Further, any second amended complaint must contain all of Plaintiff’s allegations in a single pleading and cannot rely upon, attach, or incorporate by reference other pleadings or documents. See Forsyth v. Humana, Inc., 114 F.3d 1467, 1474 (9th Cir. 1997) (“[An] amended complaint supersedes the original, the latter being treated thereafter as non-existent.”), overruled in part on other grounds by Lacey v. Maricopa Cnty., 693 F.3d 896, (9th Cir. 2012) (en banc); Hal Roach Studios, Inc. v. Richard Feiner & Co., Inc., 896 F.2d 1542, 1546 (9th Cir. 1990) (holding that the district court erred by entering judgment against a party named in the initial complaint, but not in the amended complaint). Plaintiff must set forth each different factual allegation in a separate, numbered paragraph. Any second amended complaint must be legibly written or typed in its entirety, and it should be clearly designated as the “Second Amended Complaint.” Plaintiff’s name and address should be clearly printed at the top left corner of the first page of each document filed with the Court. If Plaintiff does not amend within 28 days, or if the amendment does not comply with
Rule 8, this case may be dismissed without further notice. See Knapp v. Hogan, 738 F.3d 1106, 1110 (9th Cir. 2013) (“When a litigant knowingly and repeatedly refuses to conform his pleadings to the requirements of the Federal Rules, it is reasonable to conclude that the litigant simply cannot state a claim.”). ORDER IT IS ORDERED: 1. The FAC fails to state a claim upon which relief may be granted. Plaintiff has 28 days within which to file a second amended complaint as described above. If Plaintiff does so, Plaintiff must also file a motion to review the second amended
complaint. Alternatively, Plaintiff may file a notice of voluntary dismissal if Plaintiff no longer intends to pursue this case.5 2. If Plaintiff does not file a timely second amended complaint, this case may be dismissed with prejudice for failure to state a claim upon which relief may be granted, failure to prosecute, or failure to comply with a Court order. See 28 U.S.C. §§ 1915 and 1915A; Fed. R. Civ. P. 41(b).
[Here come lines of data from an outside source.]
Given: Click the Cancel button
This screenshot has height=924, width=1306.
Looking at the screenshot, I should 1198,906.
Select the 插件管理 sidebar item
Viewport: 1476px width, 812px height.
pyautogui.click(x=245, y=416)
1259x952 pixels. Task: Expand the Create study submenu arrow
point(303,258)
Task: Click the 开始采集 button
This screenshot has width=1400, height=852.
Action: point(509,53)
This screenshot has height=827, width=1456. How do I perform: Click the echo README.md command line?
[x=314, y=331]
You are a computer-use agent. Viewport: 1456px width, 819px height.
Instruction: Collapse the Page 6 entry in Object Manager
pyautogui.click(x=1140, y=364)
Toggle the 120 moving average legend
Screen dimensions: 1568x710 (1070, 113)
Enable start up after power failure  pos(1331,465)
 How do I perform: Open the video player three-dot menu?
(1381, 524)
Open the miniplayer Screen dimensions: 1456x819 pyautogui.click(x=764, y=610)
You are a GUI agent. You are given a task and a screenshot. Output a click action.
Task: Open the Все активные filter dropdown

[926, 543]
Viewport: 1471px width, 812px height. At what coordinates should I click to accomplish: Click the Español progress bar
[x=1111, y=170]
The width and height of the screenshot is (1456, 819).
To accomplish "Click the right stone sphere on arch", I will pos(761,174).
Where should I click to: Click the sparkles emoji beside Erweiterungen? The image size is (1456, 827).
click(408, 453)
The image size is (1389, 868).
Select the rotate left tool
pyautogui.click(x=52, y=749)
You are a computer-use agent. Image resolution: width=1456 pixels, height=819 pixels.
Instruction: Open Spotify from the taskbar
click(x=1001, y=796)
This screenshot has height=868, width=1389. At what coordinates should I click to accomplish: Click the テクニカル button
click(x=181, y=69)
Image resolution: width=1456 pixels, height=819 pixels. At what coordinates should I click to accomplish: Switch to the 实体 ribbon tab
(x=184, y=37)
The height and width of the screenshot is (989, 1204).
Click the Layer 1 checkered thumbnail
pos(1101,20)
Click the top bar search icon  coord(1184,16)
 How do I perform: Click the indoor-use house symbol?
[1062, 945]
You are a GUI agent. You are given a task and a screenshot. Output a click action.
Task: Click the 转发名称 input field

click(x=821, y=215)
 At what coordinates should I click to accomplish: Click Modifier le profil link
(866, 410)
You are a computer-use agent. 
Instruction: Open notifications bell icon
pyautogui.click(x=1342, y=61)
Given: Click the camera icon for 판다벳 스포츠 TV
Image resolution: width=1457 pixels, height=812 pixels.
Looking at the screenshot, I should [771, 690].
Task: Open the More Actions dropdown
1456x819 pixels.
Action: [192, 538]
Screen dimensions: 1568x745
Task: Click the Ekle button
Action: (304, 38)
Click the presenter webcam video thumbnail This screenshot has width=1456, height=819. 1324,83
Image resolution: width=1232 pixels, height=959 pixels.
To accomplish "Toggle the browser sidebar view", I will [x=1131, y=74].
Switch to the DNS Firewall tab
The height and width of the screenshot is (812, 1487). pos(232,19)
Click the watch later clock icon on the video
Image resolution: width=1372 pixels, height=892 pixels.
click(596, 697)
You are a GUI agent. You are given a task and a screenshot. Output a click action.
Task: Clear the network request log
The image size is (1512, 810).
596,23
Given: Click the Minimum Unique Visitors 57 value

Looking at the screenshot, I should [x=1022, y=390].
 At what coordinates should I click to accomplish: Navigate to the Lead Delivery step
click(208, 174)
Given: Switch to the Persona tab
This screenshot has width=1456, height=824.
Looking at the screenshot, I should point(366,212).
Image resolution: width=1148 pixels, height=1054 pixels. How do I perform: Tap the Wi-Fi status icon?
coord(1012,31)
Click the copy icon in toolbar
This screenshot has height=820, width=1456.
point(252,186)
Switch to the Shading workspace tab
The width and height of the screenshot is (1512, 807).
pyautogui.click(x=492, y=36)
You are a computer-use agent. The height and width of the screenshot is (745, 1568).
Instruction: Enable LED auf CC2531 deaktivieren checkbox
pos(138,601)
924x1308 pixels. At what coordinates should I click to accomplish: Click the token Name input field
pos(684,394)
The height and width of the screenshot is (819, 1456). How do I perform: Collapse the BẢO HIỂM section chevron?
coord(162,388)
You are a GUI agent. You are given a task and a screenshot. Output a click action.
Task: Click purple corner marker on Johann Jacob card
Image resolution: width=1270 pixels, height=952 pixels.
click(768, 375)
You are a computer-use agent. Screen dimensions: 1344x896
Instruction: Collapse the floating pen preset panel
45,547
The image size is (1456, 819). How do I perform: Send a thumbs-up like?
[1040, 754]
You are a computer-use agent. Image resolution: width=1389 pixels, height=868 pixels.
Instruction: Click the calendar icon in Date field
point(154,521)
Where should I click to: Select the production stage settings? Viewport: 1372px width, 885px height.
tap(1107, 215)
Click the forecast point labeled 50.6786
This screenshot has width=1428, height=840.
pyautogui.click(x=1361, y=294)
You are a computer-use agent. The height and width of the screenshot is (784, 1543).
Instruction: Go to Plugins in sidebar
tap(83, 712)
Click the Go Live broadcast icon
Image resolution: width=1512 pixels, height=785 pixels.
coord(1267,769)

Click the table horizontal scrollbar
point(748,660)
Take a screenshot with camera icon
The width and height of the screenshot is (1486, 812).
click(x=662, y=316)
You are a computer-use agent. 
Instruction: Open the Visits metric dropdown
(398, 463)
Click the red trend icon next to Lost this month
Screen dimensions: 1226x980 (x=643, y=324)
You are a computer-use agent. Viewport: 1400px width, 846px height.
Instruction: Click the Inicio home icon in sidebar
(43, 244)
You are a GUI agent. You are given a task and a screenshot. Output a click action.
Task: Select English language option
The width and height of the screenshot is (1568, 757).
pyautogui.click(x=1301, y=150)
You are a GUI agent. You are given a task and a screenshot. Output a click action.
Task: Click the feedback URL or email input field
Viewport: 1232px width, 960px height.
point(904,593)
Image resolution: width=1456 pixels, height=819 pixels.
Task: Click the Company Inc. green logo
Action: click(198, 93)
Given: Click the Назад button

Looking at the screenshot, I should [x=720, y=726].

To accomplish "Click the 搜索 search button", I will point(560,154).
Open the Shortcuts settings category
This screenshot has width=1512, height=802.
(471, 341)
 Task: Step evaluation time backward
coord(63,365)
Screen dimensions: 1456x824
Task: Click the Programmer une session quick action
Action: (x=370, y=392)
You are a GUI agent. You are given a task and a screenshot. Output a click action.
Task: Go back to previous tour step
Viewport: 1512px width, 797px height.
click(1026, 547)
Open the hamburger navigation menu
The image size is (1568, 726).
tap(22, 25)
5 A voluntary dismissal under Federal Rule of Civil Procedure 41(a)(1) is not a dismissal for frivolity, for maliciousness, or for failure to state a claim upon which relief may be granted and, therefore, does not count as a “strike” under 28 U.S.C. § 1915(g). Spencer v. Barajas, 140 F.4th 1061, 1066 (9th Cir. 2025). 3. Plaintiff's Motion for Stay (Dkt. 12) is DENIED. The Court will not delay this case for 180 days based on issues Plaintiff may or may not face upon his release from custody. If Plaintiff finds he needs an extension of time to file a second amended complaint, he should file a motion requesting one.